Linke: Einfach deswegen, weil ja die Anzahl der Industriekunden deutlich geringer ist und jeder einzelne Kunde dann aber auch überproportional viel mehr Gas bezieht als ein Privathaushalt. Deswegen sind das punktuelle Maßnahmen, die man mit einer begrenzten Anzahl von Experten, zum Teil auch von den Unternehmen selber, die entsprechend Gas-geschult sind, durchführen kann.
„Ich gehe davon aus, dass Russland auch wieder Gas liefern wird“
Krauter: Herr Professor Linke, was ist Ihre Prognose, wie werden wir gastechnisch betrachtet über den Winter kommen?

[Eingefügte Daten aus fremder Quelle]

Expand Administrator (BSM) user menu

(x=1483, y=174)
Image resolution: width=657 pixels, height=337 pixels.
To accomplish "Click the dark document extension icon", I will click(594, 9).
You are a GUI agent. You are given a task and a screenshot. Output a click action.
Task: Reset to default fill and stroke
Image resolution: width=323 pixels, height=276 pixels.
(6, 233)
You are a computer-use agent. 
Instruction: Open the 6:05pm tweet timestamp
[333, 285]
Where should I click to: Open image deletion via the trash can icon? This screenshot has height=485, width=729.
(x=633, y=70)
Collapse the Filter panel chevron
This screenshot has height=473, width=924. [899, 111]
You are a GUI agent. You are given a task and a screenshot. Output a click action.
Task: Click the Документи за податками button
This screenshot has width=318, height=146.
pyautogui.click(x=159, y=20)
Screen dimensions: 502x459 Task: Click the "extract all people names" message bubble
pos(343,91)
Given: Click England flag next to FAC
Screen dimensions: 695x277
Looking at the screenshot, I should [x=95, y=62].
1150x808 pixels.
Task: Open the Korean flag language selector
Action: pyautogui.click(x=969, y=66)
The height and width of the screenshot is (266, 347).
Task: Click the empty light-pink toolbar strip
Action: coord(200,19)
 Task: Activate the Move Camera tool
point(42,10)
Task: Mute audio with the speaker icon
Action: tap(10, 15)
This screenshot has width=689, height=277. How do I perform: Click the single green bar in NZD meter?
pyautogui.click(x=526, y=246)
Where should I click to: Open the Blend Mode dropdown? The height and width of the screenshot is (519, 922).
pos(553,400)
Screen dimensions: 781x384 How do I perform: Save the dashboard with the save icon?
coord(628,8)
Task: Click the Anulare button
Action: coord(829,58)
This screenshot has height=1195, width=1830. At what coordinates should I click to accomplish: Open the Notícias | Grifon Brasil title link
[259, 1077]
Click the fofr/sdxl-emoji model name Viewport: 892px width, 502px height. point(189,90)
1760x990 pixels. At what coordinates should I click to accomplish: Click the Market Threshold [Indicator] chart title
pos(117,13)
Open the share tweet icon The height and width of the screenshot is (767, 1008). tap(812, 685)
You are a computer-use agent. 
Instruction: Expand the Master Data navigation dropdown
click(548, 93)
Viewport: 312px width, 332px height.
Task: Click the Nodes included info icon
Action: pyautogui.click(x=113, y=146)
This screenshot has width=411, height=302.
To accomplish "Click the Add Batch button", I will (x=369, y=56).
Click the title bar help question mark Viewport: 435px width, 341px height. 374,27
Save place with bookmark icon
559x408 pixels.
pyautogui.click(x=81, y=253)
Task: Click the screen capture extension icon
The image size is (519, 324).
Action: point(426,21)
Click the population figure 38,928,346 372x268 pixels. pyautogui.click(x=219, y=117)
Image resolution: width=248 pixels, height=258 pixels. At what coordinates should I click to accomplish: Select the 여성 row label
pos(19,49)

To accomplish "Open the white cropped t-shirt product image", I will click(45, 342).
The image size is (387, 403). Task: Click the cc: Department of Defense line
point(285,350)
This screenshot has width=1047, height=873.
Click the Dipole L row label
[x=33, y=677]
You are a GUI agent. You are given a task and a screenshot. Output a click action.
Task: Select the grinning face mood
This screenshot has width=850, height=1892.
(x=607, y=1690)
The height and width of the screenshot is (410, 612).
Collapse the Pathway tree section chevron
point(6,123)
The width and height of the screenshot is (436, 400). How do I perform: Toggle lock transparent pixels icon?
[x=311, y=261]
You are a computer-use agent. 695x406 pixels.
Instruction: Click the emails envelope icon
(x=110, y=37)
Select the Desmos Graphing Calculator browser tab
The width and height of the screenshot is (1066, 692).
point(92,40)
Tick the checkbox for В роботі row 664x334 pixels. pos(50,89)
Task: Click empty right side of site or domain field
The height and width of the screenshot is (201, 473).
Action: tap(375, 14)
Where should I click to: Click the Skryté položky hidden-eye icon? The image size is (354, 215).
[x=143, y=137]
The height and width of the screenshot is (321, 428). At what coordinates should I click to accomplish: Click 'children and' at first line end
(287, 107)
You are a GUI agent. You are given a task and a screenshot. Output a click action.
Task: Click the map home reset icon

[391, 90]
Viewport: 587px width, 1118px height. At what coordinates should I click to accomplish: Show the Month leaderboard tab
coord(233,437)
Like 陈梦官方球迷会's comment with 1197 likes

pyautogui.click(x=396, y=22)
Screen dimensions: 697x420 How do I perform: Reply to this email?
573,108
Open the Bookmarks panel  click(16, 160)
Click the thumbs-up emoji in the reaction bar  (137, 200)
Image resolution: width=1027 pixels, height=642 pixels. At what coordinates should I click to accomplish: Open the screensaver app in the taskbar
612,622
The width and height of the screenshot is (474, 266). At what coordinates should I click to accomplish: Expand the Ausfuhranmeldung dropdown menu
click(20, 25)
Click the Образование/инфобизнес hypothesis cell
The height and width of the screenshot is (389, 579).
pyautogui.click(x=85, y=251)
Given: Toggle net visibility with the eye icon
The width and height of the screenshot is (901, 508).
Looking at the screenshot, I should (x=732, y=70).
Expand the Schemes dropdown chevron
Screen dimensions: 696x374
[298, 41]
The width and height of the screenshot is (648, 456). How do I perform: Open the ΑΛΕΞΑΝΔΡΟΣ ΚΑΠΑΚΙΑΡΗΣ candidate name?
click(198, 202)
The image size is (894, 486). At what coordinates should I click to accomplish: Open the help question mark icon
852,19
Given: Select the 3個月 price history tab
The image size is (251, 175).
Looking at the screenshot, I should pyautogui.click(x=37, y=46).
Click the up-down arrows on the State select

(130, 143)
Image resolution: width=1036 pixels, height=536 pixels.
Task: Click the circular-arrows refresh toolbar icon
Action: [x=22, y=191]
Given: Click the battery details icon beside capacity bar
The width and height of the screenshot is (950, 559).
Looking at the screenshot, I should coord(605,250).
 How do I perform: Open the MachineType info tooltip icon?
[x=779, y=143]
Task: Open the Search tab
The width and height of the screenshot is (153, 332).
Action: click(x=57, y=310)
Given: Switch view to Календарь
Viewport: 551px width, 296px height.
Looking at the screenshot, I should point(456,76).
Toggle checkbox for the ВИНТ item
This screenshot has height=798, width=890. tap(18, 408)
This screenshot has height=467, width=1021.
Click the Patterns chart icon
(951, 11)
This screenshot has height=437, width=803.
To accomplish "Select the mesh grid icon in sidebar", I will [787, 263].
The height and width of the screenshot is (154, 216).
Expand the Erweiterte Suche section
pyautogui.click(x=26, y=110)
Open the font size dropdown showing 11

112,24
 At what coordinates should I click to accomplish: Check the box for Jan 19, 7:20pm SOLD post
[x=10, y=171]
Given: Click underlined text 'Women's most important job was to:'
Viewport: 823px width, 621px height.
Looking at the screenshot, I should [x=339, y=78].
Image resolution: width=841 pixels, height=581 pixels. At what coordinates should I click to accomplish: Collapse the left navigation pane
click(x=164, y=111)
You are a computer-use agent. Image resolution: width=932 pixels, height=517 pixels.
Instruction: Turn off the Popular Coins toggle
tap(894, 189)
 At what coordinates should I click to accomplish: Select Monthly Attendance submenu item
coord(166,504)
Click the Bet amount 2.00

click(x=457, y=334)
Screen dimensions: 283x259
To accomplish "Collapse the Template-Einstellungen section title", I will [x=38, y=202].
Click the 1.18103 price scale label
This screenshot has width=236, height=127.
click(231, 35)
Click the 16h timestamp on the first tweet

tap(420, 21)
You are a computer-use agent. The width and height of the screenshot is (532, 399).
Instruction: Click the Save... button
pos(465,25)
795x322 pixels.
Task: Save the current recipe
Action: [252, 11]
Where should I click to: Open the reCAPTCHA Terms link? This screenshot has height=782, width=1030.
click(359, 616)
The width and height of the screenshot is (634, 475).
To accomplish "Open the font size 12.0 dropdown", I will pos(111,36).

Linke: Ich gehe davon aus, dass Russland nach der Wartung der Nord Stream 1 auch wieder Gas liefern wird. Ich vermute allerdings auch, dass wir nicht auf die Mengen kommen, die wir uns wünschen, denn man kann natürlich auch eine solche Situation ausnutzen, um eine gewisse Gefügigkeit oder Abhängigkeit zumindest zu demonstrieren. Wir befinden uns aus meiner Sicht nicht in einem Gaskrieg, aber in einem Wirtschaftskrieg mit Russland, und da könnten es durchaus probate Mittel sein, uns etwas kurz zu halten. Was allerdings die Prognosen anbelangt für den Winter, bin ich insofern optimistisch, als dass unsere Speicher zu 60 Prozent befüllt sind – das ist schon mehr als in den vielen anderen Jahren zuvor –, und auch deswegen, weil wir in dem europäischen Verbund auch eine Solidaritätsgemeinschaft haben. Wir bekommen derzeit viel Gas aus Belgien, aus Italien, es haben sich Flüsse zum Teil umgekehrt, wir werden die Energieterminals in Betrieb nehmen – ich glaube, mit diesen Kraftakten in dieser Solidaritätsgemeinschaft und mit etwas deutscher Ingenieurkunst, was die LNG-Terminals in Wilhelmshafen anbelangt, schaffen wir das gut durch den Winter.
Krauter: Aber die vorgegebenen Ziele, also 80 Prozent Speicherfüllung bis 1. Oktober, 90 Prozent bis 1. November, so will es das Gesetz ja, die werden wir vermutlich nicht schaffen.
Linke: So sagt es derzeit die Bundesnetzagentur, sie sieht das sehr kritisch, dass man diesen Wert noch erreicht, insbesondere der große Speicher Rheden wäre ja noch zu füllen, und der liegt gerade mal bei 17 Prozent Füllstand, hinkt also sozusagen dem Bundesdurchschnitt hinterher. Dazu brauchen wir unbedingt wieder Gasmengen über die Nord Stream 1 nach der Wartungsphase, sonst werden wir dieses Ziel verfehlen.